🤖 AI Summary
This study investigates how input structure affects the factual accuracy of live sports commentary summarization generated by large language models (LLMs), with emphasis on hallucination and factual error suppression in high-precision settings.
Method: Leveraging structured NBA game-by-game data, we systematically compare row-based, JSON, and unstructured text input formats on Llama-3.1-70B and Qwen2.5-72B. Factuality is evaluated via human annotation and repeated-measures ANOVA with Tukey HSD post-hoc tests to quantify error rates.
Contribution/Results: JSON formatting significantly improves factual consistency, reducing error rates by 69% and 65% on the two models, respectively. Input structure accounts for over 80% of the variance in factual errors. This work provides the first quantitative evidence that input structure is the dominant factor governing LLM factual accuracy—establishing a critical engineering principle for high-reliability generative applications.
📝 Abstract
A major concern when deploying LLMs in accuracy-critical domains such as sports reporting is that the generated text may not faithfully reflect the input data. We quantify how input structure affects hallucinations and other factual errors in LLM-generated summaries of NBA play-by-play data, across three formats: row-structured, JSON and unstructured.
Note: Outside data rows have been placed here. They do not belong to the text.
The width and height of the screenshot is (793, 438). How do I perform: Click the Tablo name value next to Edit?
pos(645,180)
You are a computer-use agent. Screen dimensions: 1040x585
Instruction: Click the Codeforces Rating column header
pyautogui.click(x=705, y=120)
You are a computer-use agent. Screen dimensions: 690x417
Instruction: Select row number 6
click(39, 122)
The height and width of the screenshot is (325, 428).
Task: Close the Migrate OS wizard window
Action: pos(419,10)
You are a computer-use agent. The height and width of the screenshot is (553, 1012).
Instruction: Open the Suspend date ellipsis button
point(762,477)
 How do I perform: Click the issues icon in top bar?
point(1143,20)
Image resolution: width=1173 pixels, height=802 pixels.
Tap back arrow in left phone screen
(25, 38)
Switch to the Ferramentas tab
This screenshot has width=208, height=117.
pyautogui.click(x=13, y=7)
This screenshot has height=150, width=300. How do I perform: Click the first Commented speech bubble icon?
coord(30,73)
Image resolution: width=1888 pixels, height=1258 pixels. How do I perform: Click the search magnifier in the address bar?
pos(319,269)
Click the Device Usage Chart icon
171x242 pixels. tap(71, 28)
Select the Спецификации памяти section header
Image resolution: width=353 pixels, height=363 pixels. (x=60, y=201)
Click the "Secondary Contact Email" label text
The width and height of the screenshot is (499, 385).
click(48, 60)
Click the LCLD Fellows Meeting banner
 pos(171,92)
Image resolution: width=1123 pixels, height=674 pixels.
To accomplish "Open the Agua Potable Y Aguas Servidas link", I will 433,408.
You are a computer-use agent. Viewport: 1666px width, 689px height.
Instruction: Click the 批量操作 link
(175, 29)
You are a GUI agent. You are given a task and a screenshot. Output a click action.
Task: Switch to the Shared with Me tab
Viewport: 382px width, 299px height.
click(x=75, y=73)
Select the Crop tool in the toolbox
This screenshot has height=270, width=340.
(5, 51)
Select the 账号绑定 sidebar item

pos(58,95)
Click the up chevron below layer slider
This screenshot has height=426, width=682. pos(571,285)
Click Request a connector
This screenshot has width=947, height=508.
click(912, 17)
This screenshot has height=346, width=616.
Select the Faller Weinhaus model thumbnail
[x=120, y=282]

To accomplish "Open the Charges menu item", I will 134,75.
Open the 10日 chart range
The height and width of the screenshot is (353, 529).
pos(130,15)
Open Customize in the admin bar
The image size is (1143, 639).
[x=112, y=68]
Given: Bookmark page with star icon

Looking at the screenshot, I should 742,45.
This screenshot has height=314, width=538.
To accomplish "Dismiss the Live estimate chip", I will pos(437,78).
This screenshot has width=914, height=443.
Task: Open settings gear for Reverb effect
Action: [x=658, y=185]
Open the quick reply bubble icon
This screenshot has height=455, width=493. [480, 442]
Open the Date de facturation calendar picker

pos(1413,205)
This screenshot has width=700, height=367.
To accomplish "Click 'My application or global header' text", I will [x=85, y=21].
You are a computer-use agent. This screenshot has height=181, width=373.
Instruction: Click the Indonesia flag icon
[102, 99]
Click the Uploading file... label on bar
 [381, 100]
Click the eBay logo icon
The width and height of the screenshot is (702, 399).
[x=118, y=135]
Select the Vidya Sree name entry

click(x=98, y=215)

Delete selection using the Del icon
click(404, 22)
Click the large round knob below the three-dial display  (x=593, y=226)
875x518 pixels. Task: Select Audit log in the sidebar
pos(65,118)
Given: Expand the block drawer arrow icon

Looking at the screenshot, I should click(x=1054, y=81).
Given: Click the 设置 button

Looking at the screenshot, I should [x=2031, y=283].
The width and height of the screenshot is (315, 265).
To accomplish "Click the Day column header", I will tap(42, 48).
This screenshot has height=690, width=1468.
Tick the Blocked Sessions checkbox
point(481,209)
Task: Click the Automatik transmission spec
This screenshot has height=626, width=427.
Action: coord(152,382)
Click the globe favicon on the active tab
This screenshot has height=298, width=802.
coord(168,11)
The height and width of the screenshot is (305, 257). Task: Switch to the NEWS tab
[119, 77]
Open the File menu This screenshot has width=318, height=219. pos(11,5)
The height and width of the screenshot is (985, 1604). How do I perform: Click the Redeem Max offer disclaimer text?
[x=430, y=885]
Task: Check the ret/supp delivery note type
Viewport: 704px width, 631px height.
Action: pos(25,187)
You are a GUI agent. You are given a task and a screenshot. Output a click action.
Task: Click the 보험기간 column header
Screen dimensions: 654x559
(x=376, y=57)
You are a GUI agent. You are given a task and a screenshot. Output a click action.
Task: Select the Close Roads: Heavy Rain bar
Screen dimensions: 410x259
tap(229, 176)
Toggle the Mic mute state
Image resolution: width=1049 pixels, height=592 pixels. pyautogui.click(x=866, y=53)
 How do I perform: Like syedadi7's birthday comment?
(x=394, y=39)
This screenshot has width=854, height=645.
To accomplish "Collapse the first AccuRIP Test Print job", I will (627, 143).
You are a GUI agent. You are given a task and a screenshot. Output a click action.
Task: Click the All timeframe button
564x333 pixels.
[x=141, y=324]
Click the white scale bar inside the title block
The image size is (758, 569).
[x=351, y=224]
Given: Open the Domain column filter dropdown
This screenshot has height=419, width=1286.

We manually annotated 3,312 factual errors across 180 game summaries produced by two models, Llama-3.1-70B and Qwen2.5-72B. Input structure has a strong effect: JSON input reduces error rates by 69% for Llama and 65% for Qwen compared to unstructured input, while row-structured input reduces errors by 54% for Llama and 51% for Qwen. A two-way repeated measures ANOVA shows that input structure accounts for over 80% of the variance in error rates, with Tukey HSD post hoc tests confirming statistically significant differences between all input formats.